I have been reading about the tree protocol as an approach in locking management in databases. I read that it is deadlock free but I am not sure how it works.
Example:

Assume that T1 has locked B, D, E in exclusive mode.
According to the rules:

T2 can lock H (allowed by rule 2).
Now if T1 wants to lock H it can not despite the fact that it has locked the parent D since T2 has the lock so it waits.
If T2 now wants to lock G it has to lock D but D is locked by T1 so it has to wait. Hence deadlock.
What am I misunderstanding in the algorithm?

Answer 1

In your example, rule 2 of the tree protocol does not allow T2 to even request a lock on G, thus there cannot be a deadlock.

The first item locked by T2 is H. By rule 2, T2 can request locks only for descendants of H (J in the example).

If T2 needs a lock on both H and G, then the first lock request must be on their parent D (or any ancestor of both H and G).

Answer 2

I suppose your problem is solved until now but I answer just for others.

In your scenario there is a problem and it is that T2 locked H for its first locking position (according to algorithm it's true and you can start from any position), but T2 never can climbing up to root and lock other nodes, so if T2 start from H never allowed to need G. For example if T2 needs G and H, so should start from a node that contain both.

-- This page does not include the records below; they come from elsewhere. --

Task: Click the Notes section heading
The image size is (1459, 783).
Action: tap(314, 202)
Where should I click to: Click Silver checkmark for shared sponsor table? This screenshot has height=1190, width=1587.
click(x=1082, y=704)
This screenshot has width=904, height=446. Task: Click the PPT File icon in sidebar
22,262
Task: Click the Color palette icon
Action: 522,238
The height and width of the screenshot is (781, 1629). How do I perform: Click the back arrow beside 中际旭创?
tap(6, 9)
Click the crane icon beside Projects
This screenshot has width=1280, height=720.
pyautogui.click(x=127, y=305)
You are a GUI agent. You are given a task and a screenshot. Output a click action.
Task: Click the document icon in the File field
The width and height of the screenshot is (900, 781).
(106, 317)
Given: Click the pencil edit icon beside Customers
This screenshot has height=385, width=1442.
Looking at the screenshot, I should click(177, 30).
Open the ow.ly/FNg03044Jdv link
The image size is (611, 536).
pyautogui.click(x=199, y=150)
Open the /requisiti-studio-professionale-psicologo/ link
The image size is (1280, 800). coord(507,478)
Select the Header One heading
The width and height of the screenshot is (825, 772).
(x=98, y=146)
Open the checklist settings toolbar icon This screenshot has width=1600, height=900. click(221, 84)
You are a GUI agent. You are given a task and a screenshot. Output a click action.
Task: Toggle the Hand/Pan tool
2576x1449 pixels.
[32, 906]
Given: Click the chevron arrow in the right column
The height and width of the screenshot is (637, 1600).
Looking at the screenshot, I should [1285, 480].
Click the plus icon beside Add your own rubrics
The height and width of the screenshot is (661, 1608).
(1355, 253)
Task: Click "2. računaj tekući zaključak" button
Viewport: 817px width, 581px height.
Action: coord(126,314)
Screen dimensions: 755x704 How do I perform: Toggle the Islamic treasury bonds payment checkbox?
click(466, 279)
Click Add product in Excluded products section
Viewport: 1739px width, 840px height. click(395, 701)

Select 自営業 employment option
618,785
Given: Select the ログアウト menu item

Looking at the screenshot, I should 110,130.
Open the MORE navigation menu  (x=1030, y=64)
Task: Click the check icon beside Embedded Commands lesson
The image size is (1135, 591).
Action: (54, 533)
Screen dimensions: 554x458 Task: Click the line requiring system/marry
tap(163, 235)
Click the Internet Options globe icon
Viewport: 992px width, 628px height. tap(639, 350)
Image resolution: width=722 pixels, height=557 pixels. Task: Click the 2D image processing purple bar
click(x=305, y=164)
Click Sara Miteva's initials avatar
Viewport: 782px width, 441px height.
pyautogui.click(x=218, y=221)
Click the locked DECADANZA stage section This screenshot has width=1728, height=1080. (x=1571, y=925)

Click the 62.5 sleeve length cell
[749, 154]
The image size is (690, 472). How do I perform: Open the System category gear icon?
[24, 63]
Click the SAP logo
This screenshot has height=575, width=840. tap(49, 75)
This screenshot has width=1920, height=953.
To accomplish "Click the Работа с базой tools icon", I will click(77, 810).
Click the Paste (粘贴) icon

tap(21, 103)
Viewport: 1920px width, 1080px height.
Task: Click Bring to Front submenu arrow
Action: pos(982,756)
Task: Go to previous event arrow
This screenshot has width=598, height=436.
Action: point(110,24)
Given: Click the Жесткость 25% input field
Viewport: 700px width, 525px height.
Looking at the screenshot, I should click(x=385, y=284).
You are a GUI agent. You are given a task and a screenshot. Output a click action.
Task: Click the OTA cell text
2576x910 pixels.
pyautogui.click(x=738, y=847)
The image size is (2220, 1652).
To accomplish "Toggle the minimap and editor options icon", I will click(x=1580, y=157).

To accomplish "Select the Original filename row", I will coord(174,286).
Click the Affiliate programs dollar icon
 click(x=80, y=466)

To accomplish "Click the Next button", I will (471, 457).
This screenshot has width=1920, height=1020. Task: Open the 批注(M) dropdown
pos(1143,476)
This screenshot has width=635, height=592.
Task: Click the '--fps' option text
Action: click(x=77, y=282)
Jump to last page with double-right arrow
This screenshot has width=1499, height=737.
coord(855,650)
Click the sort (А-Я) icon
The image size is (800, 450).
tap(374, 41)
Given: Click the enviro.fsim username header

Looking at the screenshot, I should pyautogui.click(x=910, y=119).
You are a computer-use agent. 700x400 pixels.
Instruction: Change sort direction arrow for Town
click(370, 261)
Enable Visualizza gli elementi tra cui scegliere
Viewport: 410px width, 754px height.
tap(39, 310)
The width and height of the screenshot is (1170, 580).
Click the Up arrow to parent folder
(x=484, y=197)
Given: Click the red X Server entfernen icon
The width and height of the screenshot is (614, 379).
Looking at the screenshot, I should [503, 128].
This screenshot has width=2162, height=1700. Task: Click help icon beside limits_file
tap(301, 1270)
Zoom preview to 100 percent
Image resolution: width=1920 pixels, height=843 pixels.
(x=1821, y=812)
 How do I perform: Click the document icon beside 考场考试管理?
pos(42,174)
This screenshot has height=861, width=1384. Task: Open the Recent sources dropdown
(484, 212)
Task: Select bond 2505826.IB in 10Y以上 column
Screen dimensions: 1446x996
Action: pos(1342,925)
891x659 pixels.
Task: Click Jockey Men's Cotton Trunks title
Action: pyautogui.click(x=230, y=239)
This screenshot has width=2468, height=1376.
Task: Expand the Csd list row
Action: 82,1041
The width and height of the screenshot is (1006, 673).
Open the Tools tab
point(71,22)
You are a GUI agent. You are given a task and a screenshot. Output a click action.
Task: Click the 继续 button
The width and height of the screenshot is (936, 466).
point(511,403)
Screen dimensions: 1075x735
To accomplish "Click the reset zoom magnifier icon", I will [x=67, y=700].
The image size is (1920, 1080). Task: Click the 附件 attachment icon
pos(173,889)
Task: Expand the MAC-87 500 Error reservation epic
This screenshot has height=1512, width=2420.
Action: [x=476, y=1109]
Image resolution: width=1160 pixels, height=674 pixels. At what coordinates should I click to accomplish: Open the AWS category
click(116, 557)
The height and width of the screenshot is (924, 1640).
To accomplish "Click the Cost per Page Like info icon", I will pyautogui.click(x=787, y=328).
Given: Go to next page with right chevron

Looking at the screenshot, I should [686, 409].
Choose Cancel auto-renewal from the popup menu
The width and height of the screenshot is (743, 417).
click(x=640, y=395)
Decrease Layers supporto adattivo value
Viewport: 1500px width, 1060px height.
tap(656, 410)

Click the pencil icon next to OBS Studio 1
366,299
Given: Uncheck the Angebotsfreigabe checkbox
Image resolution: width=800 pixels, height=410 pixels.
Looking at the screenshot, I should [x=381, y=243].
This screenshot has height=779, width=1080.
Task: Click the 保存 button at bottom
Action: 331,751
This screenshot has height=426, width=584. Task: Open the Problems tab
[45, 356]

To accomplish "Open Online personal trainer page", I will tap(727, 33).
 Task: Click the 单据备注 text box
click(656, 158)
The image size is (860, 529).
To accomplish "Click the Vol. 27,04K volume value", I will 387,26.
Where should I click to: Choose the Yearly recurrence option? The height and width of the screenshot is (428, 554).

let me know if my answer is true or wrong...

Answer 3

an explanation which i can think of is :

since locks can be released anytime, hence suppose T2 after accessing H in exclusive mode, releases it, hence T1 can access it and then suppose T1 releases all it locks and commits, after which T2 can acquire lock on A,B, D and then G

since it is not 2-phase locking hence locks can be released anytime.

If you have any other explanation, kindly share the same.

Answer 4

T2 cannot lock D as its parent is not locked by T2 at the time.